Understand your brand.
Your brand’s goals and vision are what guide you on your journey, so consider them carefully. What problems does your product solve? What is the message behind your company and product? What are the values that drive your brand, and what does your company aim to accomplish? How is your product enhancing people’s lives? The answers to these questions will give you solid ground to stand on when problems arise.
Watch your speed.
As a founder or executive, you often don’t have blind spots on failure until you crash right into it. Many companies get caught in the momentum of rapid growth. I’ve seen many founders tempted to stop listening to their most experienced staff — regardless of the value of the guidance, the prospect of slowing seems too dangerous. As a result, the business keeps running, but it’s actually less able to scale at the speed it could be capable of.

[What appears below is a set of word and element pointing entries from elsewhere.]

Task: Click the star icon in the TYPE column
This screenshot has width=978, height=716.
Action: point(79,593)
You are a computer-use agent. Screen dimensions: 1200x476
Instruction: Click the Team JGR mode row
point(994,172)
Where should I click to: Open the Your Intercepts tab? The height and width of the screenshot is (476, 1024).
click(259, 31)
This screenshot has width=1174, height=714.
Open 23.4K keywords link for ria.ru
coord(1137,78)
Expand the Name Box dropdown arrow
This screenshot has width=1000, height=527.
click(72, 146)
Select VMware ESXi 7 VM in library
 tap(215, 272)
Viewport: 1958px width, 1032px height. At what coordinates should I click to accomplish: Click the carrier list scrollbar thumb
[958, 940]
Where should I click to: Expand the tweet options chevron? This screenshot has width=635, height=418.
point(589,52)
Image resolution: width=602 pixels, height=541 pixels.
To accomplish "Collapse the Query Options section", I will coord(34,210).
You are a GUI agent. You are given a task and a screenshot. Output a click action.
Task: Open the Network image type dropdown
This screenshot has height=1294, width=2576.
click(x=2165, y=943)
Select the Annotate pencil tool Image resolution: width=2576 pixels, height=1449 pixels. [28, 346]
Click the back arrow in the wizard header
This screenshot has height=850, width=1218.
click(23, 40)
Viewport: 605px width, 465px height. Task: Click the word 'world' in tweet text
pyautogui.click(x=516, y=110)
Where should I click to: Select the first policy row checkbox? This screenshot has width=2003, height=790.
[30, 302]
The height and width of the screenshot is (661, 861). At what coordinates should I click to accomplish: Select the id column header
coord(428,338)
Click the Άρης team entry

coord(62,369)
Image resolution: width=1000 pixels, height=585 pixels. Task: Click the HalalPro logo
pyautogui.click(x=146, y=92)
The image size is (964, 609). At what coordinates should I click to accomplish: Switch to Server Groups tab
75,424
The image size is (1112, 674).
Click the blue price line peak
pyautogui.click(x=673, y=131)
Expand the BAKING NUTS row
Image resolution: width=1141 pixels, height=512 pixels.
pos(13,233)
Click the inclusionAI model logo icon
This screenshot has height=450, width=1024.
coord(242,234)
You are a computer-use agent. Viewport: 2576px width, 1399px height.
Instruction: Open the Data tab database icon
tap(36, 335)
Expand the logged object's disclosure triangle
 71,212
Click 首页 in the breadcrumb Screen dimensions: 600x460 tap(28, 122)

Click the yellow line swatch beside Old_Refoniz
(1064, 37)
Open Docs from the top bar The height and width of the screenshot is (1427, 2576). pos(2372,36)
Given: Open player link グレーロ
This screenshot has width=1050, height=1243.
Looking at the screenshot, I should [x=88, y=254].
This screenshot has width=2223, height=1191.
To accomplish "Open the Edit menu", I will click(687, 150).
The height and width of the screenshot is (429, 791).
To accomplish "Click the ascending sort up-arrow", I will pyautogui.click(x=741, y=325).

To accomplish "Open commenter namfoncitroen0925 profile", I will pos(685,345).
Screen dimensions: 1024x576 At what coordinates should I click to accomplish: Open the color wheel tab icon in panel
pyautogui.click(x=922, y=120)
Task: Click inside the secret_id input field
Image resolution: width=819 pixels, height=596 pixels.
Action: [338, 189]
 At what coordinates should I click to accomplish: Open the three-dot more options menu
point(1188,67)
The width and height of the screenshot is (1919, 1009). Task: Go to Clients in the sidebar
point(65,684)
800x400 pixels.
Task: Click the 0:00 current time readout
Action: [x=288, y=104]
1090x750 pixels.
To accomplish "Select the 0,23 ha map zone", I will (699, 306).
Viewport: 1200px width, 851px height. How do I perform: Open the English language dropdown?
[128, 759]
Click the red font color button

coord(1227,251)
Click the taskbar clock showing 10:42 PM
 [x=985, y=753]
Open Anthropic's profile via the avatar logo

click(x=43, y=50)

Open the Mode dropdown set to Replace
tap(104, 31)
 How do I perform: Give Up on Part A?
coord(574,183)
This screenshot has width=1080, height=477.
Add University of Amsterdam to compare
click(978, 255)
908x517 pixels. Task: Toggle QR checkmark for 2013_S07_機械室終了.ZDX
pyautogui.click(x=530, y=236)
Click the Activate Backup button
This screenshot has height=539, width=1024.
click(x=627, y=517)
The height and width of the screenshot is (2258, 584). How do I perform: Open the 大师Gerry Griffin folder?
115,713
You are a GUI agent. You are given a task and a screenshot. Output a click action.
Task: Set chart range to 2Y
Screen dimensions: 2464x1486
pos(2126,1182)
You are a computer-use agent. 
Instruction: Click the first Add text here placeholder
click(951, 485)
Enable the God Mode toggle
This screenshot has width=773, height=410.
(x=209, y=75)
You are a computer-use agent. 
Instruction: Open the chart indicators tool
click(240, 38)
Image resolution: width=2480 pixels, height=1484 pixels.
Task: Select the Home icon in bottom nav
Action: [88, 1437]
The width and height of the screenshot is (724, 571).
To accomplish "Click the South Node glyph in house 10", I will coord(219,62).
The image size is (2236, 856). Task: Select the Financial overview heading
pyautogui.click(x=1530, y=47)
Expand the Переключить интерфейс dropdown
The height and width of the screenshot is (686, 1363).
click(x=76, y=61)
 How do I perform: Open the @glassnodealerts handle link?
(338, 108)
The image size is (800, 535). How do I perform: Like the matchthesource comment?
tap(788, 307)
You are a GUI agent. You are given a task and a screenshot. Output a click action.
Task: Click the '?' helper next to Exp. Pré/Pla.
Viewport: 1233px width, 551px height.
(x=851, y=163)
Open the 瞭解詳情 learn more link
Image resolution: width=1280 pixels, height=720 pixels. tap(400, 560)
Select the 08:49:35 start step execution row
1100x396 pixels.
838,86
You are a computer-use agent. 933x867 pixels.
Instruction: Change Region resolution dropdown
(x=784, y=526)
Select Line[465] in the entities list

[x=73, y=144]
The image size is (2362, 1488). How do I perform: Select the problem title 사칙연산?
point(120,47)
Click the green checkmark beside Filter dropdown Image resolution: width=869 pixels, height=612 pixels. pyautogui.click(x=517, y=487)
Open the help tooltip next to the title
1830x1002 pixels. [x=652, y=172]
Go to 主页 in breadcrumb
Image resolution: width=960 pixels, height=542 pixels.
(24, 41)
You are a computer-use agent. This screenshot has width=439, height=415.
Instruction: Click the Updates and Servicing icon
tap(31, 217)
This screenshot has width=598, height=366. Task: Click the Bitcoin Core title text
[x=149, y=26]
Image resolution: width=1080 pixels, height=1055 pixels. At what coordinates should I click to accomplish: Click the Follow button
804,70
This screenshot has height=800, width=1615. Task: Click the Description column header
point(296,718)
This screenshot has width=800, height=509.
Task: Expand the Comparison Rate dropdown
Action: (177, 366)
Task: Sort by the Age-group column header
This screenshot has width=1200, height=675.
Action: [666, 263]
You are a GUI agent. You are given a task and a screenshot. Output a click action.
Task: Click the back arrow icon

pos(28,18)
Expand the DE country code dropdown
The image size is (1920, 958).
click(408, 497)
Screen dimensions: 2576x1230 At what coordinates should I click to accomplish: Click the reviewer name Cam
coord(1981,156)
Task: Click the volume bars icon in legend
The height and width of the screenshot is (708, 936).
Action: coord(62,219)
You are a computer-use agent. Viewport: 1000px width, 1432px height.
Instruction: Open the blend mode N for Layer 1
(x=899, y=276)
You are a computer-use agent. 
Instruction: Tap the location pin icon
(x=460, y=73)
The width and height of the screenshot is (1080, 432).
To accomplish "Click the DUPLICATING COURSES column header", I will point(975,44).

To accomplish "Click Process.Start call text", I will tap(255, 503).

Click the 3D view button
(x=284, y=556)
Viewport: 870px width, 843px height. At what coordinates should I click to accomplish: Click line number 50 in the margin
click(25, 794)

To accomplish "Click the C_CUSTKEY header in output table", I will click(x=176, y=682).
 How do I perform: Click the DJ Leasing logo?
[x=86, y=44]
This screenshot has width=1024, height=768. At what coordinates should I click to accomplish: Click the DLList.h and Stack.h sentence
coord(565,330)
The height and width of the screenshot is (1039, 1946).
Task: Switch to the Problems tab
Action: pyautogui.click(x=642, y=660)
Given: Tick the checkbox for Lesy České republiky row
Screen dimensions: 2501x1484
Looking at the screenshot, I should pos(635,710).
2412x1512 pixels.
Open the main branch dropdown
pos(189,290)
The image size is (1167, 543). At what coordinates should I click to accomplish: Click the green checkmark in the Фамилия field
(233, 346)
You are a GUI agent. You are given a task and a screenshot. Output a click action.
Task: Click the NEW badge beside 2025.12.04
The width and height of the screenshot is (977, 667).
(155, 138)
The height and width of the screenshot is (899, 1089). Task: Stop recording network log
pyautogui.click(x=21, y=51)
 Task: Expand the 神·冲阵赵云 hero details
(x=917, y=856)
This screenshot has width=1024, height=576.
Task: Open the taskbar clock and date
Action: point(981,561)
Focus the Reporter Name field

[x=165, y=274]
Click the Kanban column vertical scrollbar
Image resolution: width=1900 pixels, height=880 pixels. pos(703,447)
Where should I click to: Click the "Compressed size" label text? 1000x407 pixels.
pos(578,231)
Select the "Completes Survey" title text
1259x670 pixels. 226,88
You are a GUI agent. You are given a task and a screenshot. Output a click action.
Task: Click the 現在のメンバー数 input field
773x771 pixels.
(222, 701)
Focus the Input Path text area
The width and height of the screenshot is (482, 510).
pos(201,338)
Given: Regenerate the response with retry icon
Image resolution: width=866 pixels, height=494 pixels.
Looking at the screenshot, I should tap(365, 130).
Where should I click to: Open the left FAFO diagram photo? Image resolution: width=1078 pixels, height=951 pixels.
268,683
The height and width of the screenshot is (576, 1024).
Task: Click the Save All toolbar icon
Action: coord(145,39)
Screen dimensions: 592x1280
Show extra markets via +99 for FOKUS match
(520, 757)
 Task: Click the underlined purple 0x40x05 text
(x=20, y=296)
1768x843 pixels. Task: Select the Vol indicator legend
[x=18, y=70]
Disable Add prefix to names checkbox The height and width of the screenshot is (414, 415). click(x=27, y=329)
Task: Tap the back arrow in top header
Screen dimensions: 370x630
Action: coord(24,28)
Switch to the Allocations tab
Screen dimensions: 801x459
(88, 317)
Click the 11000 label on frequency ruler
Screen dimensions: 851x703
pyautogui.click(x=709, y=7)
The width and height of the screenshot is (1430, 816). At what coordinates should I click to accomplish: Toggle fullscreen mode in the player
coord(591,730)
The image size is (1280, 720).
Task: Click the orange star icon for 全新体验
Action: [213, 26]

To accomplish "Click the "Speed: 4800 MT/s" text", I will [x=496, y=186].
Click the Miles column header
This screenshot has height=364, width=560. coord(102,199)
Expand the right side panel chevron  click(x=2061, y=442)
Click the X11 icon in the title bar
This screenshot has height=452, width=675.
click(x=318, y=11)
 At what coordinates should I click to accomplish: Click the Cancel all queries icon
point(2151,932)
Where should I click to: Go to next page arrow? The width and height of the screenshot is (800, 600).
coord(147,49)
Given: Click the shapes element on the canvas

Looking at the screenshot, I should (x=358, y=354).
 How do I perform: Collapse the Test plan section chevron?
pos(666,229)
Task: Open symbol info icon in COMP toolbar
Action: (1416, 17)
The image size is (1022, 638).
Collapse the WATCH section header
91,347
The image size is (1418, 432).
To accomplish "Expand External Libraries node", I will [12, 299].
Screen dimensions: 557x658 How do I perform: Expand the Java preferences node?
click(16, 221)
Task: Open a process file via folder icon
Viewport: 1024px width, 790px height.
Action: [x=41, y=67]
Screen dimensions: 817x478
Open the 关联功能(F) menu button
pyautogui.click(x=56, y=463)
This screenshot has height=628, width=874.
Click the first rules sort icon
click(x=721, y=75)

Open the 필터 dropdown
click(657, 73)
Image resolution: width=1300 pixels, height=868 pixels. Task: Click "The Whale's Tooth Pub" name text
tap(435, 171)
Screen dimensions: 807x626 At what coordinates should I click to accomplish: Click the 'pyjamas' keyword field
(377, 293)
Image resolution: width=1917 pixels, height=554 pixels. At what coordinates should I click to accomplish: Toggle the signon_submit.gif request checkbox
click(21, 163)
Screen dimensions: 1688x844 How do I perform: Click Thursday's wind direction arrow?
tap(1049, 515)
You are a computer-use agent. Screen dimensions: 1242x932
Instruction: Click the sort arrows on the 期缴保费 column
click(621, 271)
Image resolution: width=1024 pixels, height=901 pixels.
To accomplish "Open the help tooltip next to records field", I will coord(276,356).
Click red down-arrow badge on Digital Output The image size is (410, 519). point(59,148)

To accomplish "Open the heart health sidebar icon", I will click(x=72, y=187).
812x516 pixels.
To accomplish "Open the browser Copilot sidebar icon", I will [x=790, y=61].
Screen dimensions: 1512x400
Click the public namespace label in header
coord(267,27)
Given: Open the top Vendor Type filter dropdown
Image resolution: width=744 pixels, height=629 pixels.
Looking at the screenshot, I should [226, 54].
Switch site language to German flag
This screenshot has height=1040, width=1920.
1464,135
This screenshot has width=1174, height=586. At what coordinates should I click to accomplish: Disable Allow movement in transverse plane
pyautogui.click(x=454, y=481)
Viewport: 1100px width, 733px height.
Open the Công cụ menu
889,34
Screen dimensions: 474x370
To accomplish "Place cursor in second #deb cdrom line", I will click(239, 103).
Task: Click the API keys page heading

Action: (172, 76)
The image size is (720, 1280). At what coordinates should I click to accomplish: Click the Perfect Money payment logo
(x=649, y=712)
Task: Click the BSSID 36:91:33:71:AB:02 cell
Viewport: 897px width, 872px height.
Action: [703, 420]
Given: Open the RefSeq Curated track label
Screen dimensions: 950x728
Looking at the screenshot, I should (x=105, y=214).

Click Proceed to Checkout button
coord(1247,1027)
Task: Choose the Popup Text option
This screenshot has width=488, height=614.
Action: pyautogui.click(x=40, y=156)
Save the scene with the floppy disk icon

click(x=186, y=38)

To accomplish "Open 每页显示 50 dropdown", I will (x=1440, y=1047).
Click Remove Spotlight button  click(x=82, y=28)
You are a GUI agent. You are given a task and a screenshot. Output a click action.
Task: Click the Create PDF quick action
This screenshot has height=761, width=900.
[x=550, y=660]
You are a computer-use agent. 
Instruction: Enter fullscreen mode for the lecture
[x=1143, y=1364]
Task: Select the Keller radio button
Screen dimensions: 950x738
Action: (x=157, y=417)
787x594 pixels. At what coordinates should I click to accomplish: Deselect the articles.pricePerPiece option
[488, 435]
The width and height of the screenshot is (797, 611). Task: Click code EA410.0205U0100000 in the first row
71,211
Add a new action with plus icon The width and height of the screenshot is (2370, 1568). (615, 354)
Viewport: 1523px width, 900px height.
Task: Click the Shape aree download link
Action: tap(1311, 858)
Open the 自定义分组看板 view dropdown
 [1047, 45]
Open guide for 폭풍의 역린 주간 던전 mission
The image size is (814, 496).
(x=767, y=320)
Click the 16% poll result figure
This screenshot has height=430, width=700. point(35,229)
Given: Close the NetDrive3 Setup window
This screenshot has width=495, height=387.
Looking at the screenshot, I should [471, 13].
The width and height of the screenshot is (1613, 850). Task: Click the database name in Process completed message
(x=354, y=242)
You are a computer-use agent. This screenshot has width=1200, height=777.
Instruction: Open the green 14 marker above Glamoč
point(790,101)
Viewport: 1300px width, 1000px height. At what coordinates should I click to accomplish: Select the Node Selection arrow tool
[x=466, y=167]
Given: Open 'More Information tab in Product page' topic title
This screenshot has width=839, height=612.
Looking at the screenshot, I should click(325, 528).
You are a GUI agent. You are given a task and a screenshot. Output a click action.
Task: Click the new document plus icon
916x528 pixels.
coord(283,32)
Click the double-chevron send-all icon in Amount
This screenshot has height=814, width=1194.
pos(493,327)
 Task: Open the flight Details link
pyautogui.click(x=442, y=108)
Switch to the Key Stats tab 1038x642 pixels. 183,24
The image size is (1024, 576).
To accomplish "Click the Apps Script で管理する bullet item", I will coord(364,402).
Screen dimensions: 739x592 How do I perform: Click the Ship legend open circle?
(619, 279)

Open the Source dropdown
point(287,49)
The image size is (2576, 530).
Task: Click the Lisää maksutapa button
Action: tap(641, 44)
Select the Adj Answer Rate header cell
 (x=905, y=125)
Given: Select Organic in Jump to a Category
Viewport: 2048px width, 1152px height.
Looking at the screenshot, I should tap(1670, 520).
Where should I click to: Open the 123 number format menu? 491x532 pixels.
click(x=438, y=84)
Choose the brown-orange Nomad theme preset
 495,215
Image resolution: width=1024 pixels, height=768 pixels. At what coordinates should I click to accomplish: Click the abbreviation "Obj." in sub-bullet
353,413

Build a trustworthy collective.
Sometimes we are unable to make quick decisions without an experienced group to guide us, assist us, and challenge us. The people you surround yourself with are integral to identifying disconnects and finding effective strategy solutions at critical moments. While you might not have all the answers, your company as a whole may have the resources and experience to solve even the toughest problems.
If you’re a tech founder without any experience building a company — since this is your first — this type of collective tactical powerhouse may seem a lofty goal. But all you need to do is to surround yourself with experienced people and listen to them. Your support team will act as a Sherpa to guide you on your climb as you begin the difficult process of raising more funds and will help you explore potential disconnects before they happen.
Recognize the disconnects.
Recognize the disconnects between where you are and where you want to be. Such an analysis can also help you pinpoint the areas where you might fail and let you prepare for and address potential disconnect possibilities.
You are constantly creating, sourcing, exploring, dreaming, and pitching. But this is just the point where those pesky disconnects rear their heads. Your chief nemesis is the Product/Market Fit Disconnect, where a product must prove itself to be marketable to be minimally valuable. And as you let go of your product and share it with the public, you will face the Minimum Viable Repeatability Disconnect, which must be conquered to set the stage for repeatable success. At this point, you face the insanely challenging shift from market to scale. But first, you must triumph over the Customer Voice Disconnect, Process Disconnect, and Measurement Disconnect.
Understanding why and when these disconnects happen is the secret sauce of successful start-ups. It gives companies the confidence to move forward and the ability to handle any curveballs thrown their way.
Your company is built from the ground up—not just your product, but your values, mission, vision, and team as well. If your business goals are well integrated into your operations and employee culture, if you have cultivated an environment of trustworthy people, and if you have anticipated any possible disconnects, then you have developed the resilience to navigate difficult situations and the ability to make effective, thoughtful strategic decisions.
Exploring and understanding your start-up’s potential disconnects gives you added strength and the capacity to scale faster and more fearlessly as you navigate critical crossroads.